Waoh, je suis saoule avant d’entrer. Si je m’écoutais, je fuirais plutôt jusqu’à Odéon voir les sumos. On se croirait à Pigalle : « Entrez ici, y a de la belle fille, des seins, du cul, de la b… » je m’égare.

Poussée par l’envie irrépressible de feuilles de vigne, (une réminiscence du jardin d’Eden,  un vague espoir d’ « Un jour mon prince viendra ». Ca m’étonnerait que je le trouve aujourd’hui et ici, mais bon les voies du prince sont impénétrables, c’est bien connu), nous entrons.

Musique à fond, bougie dégoulinante, nous choisissons.

Moussaka pour elle, je ne préfère pas savoir d’où vient la « aka ». Pour moi, aubergine farcie. A quoi, je ne sais pas. Je n’ai pas posé la question. J’ai bien fait hein ? C’est drôle, c’est pas comme danws un autre restaurant de ma connaissance, y a pas la provenance.

Trois minutes, chronos en main, après un apéritif rose que nous n’avons pas déterminé: les dolmos (Feuilles de vigne, l’entrée) sont sur la table. En gros, en 40mn le repas est avalé mais pour la digestion, rendez-vous demain, même heure.

Pas de café, l’addition. Je jette un œil à la note qui semble correspondre. Code carte.

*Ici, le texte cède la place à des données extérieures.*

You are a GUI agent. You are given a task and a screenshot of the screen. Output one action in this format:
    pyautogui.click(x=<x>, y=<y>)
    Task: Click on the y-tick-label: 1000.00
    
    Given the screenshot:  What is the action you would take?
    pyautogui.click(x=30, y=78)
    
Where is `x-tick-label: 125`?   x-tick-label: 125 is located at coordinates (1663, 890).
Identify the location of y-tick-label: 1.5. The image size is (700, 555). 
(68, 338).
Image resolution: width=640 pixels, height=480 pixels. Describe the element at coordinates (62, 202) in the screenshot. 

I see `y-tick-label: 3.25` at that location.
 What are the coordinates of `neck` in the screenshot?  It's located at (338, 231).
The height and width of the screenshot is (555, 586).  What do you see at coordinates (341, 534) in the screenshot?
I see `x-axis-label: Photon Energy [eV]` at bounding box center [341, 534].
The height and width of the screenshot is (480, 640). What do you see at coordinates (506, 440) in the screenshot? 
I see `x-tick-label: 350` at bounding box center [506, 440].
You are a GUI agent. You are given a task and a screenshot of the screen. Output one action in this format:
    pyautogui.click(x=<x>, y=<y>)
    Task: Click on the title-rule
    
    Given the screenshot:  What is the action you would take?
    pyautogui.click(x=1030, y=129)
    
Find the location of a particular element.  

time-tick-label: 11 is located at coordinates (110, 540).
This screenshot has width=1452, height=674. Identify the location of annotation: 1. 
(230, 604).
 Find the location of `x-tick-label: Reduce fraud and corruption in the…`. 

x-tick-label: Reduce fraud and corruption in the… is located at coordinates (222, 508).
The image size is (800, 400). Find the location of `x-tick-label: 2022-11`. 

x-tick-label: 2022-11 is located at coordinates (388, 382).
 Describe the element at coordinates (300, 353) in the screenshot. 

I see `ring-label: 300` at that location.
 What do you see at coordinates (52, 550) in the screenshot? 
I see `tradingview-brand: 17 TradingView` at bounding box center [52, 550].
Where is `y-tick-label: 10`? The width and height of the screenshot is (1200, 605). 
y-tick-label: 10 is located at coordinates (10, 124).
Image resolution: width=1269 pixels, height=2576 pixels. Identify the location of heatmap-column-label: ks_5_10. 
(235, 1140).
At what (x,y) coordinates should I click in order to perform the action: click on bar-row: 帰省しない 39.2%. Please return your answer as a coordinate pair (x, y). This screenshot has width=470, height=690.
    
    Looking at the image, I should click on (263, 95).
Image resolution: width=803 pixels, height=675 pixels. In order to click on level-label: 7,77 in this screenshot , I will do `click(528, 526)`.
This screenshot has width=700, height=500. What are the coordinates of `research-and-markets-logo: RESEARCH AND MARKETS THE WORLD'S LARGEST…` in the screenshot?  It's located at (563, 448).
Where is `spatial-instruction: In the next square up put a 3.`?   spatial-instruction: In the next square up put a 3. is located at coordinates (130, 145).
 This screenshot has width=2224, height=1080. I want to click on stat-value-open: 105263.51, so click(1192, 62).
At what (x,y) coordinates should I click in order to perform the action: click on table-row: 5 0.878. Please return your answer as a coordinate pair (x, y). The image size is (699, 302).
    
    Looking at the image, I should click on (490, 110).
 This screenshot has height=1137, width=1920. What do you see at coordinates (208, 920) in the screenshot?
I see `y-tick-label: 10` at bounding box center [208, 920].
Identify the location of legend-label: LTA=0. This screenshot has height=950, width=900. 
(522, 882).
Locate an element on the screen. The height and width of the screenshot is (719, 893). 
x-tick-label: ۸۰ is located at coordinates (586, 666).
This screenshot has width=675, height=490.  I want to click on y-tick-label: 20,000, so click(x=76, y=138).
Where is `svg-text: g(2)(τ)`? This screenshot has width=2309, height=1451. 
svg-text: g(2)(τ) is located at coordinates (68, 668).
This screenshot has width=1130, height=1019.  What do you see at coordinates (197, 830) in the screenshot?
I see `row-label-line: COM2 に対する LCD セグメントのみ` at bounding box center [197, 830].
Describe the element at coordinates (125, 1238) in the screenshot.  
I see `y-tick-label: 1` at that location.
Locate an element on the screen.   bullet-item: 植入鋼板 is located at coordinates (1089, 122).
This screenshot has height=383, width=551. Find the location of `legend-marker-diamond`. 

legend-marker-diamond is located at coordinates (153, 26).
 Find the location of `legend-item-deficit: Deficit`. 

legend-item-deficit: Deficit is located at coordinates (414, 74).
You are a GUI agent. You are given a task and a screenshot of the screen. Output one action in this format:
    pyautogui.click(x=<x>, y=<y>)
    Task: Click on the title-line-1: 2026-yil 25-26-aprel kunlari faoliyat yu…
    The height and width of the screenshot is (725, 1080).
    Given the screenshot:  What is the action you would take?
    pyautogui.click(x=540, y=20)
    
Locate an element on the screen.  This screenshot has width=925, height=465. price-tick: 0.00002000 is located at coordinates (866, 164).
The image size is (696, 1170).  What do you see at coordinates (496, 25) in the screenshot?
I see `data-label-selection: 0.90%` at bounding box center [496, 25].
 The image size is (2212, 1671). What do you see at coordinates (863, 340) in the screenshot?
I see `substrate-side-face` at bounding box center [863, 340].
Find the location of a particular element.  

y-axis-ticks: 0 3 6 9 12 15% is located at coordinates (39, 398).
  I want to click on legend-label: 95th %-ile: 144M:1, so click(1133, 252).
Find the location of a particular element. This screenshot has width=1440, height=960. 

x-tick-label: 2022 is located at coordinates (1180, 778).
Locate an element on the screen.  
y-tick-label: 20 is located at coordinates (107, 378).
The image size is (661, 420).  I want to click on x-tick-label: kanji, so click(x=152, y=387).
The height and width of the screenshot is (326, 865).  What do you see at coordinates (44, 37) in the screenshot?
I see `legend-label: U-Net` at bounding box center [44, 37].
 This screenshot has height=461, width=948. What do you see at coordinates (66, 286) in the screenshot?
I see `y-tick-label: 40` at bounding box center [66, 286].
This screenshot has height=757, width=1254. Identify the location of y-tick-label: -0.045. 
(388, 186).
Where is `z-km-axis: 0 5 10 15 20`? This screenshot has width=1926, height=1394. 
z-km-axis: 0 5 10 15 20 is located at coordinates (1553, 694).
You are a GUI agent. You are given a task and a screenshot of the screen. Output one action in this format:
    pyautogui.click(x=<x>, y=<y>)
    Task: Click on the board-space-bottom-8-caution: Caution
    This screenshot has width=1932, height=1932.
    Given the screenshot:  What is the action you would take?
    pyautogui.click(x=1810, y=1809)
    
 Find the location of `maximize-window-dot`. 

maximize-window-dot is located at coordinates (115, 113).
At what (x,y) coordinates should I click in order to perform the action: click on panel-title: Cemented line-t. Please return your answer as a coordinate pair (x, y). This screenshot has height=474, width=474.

Sortie triomphale sous les applos de mon invitée.

Et là je commence à me poser des questions. Je ne voudrais pas paraître rat (mon signe chinois par ailleurs), mais il me semble bien cher ce repas. Car enfin, 1/ le grec est modique…en général, mon colonel. 2/ma belle-sœur n’est pas du genre à choisir le plat le plus cher. 3/ c’est pour ça que je l’ai invitée.  Donc j’additionne, je multiplie, j’euroïse, je francise. J’ai beau calculer dans tous les sens, la conclusion est simple, 2 plats à 10€, pas de vin, pas de dessert, apéro offert, ne peuvent pas faire 52 €.

Ou alors, ou alors, de deux choses l’une, ou les feuilles édéniennes coûtent 25 € et sont fourrées au caviar, ce qui se saurait, ou … Smack à ma jolie belle-soeur, bonne nuit, j’y retourne.

« Vous avez oublié quelque chose ? » Oui de me faire avoir. Je peux voir la note ? Voilà, 25 €. Dyslexique, le caissier. Mais ils font tout à l’envers dans ce pays.  Ca va madame, ça va ? Mieux.

Savez pas, je n’ai pas été malade, ma belle-soeur était ravie de sa soirée, j’ai râlé sans m’énerver, j’ai eu raison, je suis rentrée à pied, il faisait beau. Franchement, je reviendrais.